このような特性から、昆虫食は持続可能な食料の選択肢として期待されています。
2. BugMoの挑戦と課題
京都のスタートアップ "BugMo" は2017年に設立され、コオロギ養殖の技術開発と商品化を進めてきました。しかし、2025年1月29日、資金繰りが悪化し、京都地裁で破産が決定しました。
主な課題
- 技術の難しさ:コオロギを安定して育てる環境を作るのが難しかった。
- 消費者の抵抗:多くの人が昆虫を食べることに抵抗があった。
- 資金調達の難しさ:投資家からの理解を得にくく、資金不足に陥った。
また、日本のGryllus社は、学校給食にコオロギパウダーを導入しようとしましたが、保護者の反発や政府の助成金不承認により計画が中止されました。2023年には約3.8億円の損失を出し、2024年11月には負債総額約1.5億円で破産申請を行いました。
世界の昆虫食の広がり
昆虫食は世界でも注目されています。
- アフリカ・アジア・南米:昔から昆虫食が文化として根付いており、特にタイでは1998年からコオロギ養殖が始まり、現在では約28,000か所の養殖施設があります。
- 欧米市場:昆虫を使ったプロテインバーやスナックなどが販売され、市場が拡大しています。
- 市場規模の成長:2020年12月の報告によると、2025年には世界の昆虫食市場は約1,000億円に達すると予測されています。
また、技術開発が進むオランダやアメリカでは、3Dフードプリンターを使った昆虫食品の開発が進められています。

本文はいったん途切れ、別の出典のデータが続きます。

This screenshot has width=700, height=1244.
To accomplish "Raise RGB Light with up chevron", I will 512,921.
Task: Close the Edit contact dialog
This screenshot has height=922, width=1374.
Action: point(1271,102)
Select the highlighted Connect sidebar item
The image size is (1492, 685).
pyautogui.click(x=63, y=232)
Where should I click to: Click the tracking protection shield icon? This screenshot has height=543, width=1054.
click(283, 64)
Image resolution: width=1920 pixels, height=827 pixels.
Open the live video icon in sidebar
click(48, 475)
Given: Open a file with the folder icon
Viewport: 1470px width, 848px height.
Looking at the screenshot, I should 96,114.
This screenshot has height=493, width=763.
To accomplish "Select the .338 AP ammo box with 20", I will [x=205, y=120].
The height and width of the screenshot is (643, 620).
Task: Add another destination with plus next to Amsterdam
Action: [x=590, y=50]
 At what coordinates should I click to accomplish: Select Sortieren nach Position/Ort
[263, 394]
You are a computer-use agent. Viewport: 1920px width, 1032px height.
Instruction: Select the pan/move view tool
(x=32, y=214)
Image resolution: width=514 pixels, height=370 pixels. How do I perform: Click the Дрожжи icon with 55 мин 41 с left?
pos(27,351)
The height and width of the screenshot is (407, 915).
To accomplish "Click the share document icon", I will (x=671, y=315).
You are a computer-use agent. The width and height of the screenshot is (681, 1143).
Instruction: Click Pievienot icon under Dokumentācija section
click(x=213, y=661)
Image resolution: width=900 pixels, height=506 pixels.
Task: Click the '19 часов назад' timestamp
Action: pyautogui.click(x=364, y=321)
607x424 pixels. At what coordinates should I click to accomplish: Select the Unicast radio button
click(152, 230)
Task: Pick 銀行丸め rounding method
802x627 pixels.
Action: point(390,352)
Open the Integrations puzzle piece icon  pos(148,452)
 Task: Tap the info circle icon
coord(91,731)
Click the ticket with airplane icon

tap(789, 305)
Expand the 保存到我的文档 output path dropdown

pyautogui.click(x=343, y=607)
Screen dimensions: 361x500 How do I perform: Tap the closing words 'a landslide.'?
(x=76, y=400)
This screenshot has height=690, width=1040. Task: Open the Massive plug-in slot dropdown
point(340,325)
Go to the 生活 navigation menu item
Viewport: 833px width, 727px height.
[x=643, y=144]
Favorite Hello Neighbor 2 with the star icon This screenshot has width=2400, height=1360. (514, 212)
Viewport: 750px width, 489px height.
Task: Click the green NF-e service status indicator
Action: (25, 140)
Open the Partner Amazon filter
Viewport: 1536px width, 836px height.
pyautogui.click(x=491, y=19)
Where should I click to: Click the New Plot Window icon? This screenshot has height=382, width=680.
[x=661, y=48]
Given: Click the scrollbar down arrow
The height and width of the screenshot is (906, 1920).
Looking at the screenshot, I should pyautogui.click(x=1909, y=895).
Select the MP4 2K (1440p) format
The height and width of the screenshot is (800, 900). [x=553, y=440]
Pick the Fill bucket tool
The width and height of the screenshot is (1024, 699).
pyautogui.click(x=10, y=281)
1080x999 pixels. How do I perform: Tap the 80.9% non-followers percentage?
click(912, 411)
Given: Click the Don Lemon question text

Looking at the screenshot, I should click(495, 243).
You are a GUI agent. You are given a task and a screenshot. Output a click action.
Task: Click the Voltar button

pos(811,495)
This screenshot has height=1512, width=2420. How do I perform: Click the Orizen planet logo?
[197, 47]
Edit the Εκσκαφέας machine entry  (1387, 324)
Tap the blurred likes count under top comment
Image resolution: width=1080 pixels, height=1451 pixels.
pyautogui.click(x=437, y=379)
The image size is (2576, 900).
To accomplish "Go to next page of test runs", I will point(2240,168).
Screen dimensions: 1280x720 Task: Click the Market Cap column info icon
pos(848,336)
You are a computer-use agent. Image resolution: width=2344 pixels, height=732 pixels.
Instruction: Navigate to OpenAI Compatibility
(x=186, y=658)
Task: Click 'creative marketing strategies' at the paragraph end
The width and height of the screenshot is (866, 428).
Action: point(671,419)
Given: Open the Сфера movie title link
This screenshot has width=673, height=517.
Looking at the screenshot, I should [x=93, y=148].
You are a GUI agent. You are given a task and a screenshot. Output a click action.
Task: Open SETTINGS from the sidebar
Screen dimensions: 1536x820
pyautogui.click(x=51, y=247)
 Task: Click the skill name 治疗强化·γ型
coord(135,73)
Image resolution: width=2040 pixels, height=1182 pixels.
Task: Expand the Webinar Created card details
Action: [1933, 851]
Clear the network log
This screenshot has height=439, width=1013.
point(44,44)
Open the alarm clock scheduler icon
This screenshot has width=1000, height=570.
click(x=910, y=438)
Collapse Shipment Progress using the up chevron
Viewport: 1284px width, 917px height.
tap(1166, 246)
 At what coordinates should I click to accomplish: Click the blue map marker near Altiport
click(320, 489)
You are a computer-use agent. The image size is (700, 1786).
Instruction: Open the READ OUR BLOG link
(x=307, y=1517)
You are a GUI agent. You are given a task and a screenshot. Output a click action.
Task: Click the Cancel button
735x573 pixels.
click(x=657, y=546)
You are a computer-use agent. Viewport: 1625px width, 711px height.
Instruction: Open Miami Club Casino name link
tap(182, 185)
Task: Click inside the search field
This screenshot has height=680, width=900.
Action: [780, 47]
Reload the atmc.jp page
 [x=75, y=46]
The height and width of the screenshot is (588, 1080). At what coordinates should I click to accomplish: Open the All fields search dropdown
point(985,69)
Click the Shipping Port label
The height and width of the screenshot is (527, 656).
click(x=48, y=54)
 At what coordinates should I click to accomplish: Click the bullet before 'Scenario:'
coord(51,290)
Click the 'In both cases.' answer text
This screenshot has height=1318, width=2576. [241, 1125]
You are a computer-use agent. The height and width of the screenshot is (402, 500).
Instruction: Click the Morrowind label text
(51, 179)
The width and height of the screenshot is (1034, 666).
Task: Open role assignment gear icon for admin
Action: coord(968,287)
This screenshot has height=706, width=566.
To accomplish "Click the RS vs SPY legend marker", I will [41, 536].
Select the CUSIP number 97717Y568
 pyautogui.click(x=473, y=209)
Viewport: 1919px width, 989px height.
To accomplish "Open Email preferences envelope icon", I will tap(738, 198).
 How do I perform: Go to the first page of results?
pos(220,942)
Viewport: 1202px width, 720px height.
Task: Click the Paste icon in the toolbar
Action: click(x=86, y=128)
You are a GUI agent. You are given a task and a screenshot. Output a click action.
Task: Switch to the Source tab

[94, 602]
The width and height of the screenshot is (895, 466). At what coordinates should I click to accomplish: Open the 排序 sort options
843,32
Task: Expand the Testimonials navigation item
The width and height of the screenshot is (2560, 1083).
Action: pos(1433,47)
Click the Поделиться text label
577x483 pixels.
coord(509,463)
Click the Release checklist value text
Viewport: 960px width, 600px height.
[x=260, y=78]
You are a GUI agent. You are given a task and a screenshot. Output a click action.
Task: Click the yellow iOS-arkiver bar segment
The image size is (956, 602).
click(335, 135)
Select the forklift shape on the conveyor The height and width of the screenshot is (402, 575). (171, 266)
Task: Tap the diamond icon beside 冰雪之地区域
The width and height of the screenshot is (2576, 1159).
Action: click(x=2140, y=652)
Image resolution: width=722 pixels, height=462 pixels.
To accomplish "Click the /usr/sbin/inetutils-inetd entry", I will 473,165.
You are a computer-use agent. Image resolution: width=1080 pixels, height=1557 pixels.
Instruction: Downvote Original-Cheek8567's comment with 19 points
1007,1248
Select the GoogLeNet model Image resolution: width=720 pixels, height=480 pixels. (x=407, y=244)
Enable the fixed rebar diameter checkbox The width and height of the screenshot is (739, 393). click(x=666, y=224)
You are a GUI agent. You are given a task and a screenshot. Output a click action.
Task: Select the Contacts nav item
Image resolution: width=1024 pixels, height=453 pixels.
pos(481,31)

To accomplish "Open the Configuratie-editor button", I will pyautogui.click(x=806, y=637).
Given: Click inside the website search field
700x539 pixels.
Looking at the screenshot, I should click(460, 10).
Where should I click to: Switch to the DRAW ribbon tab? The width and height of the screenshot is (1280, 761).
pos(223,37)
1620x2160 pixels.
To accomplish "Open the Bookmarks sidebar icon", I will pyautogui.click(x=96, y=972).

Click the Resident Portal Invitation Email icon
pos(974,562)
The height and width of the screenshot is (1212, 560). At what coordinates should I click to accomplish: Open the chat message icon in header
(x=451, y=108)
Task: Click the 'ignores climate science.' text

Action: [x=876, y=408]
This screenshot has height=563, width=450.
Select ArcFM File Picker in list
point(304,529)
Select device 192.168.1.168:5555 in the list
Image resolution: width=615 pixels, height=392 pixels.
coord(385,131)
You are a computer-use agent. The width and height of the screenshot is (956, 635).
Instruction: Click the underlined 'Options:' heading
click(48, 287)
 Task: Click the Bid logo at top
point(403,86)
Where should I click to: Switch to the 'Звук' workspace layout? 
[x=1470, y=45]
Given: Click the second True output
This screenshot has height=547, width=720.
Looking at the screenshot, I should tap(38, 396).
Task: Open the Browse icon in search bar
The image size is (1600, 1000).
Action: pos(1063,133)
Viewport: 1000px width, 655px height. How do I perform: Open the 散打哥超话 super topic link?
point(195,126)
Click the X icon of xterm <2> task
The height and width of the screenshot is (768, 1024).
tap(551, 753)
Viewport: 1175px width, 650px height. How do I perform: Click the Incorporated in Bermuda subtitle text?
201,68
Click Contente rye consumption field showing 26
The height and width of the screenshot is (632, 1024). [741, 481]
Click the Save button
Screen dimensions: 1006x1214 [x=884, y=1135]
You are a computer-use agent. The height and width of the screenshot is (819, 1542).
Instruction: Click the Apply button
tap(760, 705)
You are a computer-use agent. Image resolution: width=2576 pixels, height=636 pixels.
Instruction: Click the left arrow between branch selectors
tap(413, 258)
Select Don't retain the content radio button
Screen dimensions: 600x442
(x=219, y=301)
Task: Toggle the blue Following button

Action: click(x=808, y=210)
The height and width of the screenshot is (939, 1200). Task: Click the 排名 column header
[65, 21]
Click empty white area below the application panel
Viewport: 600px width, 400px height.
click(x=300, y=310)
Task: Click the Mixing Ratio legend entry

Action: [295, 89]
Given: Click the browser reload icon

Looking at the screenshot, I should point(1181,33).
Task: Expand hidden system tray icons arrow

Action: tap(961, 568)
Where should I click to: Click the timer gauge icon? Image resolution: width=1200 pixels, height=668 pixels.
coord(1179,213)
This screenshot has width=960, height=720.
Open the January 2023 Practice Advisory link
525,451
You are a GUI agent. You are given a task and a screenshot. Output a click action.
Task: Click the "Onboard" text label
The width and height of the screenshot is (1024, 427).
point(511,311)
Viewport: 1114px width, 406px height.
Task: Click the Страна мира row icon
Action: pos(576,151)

例えば、オランダの "byFlow" は、昆虫由来のタンパク質を使った3Dプリント食品を開発し、持続可能な食料供給を目指しています。アメリカの "Novameat" も、昆虫タンパク質と植物成分を組み合わせた代替肉を3Dプリンターで製造する技術を開発しています。

昆虫食が広まるための課題と解決策
1. 技術の発展
昆虫食が広まるためには、養殖技術や食品加工技術の進化が必要です。
- AI・IoTを活用した養殖管理
- 培養肉と組み合わせた新しい食品開発
- 味や食感の改良
2. 消費者の意識改革
昆虫食に抵抗を持つ人が多いため、消費者へのアプローチが重要です。
- 見た目を工夫した加工食品の開発
- 学校などでの食育活動
- 有名人やインフルエンサーを活用したPR
3. 法規制の整備
食品の安全基準や輸出入のルールが整えば、昆虫食の流通はもっと広がるでしょう。欧州連合(EU)は2021年にコオロギを食品として認可しました。国連のFAO(食糧農業機関)も、昆虫食の安全基準や生産のルール作りを進めています。
まとめ
- 昆虫食は地球環境や食糧問題を解決する可能性がある。
- 技術の進化だけでなく、消費者の意識改革も必要。
- AIやIoTを活用した養殖技術の発展が鍵を握る。
- 昆虫食の普及には、マーケティングや法規制の整備も重要。
今後、昆虫食を広めるためには、さらなる技術革新や政策の整備が必要です。AIによる養殖の最適化やロボット技術の導入が進めば、効率的な生産が可能になります。また、政府や国際機関によるルール作りや補助金制度が整えば、さらに市場が拡大するでしょう。
昆虫食が私たちの未来の食文化として定着する日は来るのでしょうか?あなたもこの新しい食の形について考えてみませんか?